-- Exercise inputs --
>> START
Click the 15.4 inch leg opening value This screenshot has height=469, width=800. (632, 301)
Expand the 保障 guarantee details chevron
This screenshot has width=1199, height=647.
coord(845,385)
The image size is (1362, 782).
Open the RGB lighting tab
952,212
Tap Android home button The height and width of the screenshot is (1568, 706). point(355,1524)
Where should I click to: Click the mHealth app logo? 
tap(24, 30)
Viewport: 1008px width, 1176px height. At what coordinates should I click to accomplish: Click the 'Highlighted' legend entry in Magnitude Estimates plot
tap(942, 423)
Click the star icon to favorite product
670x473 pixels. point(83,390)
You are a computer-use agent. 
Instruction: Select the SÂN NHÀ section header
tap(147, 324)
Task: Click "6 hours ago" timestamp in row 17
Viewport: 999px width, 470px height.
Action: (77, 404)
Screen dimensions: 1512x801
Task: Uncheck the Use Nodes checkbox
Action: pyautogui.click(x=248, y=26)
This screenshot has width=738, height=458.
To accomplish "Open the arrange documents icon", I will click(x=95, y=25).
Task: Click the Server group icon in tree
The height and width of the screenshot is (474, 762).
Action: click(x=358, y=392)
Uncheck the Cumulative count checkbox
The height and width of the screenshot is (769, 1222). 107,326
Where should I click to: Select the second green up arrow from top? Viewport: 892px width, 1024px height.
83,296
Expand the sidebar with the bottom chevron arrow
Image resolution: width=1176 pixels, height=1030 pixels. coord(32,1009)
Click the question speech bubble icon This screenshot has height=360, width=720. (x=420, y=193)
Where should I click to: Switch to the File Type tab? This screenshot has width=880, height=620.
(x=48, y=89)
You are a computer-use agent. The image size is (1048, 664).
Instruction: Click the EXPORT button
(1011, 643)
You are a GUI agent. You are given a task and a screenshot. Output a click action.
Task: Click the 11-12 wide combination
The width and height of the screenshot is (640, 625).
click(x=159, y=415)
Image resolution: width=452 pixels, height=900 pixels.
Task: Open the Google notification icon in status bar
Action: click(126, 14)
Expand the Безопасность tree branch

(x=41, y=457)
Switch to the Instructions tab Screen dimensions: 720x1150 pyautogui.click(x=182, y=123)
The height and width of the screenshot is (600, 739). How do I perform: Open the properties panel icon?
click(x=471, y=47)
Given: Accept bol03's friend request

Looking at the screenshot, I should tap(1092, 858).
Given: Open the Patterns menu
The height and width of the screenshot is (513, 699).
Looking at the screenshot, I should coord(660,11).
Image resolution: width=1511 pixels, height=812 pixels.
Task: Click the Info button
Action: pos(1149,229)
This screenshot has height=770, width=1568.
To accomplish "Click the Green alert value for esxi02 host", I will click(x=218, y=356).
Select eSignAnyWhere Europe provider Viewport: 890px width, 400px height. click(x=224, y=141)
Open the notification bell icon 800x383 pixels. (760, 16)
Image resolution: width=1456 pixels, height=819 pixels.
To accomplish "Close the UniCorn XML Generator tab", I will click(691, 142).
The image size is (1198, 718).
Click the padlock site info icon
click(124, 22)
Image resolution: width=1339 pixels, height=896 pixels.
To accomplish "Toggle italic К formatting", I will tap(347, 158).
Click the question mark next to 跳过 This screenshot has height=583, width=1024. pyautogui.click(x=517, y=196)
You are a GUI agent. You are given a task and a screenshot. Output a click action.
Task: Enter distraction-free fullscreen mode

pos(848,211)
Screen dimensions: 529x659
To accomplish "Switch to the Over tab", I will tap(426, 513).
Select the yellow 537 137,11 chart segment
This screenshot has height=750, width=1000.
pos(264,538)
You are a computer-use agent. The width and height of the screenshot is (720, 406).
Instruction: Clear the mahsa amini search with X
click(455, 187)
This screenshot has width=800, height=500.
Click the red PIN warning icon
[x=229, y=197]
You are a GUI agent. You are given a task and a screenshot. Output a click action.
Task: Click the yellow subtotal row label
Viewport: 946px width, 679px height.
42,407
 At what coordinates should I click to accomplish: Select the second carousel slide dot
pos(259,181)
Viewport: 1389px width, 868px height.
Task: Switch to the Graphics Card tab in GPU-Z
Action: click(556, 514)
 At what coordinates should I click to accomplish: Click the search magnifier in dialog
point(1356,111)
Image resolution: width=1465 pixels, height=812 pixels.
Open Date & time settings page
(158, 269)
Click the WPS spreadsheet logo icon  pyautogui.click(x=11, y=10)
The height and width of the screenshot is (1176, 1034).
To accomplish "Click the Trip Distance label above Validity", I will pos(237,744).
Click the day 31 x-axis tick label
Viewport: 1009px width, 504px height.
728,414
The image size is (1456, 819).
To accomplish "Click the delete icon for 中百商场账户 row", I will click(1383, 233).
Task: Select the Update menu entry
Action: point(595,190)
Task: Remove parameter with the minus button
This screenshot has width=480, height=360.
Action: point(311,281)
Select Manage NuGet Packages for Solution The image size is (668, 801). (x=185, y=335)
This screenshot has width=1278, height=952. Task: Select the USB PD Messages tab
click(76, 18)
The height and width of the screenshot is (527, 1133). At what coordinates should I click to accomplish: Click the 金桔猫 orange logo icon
>> END
Could you format the material between the lines holding "This screenshot has width=800, height=500." and "[x=229, y=197]", inclusive, as a two-column CSV with the columns task and answer, one row per task-and-answer pair? Put each field in quotes and replace line breaks with spaces.

task,answer
"This screenshot has width=800, height=500. Click the red PIN warning icon","[x=229, y=197]"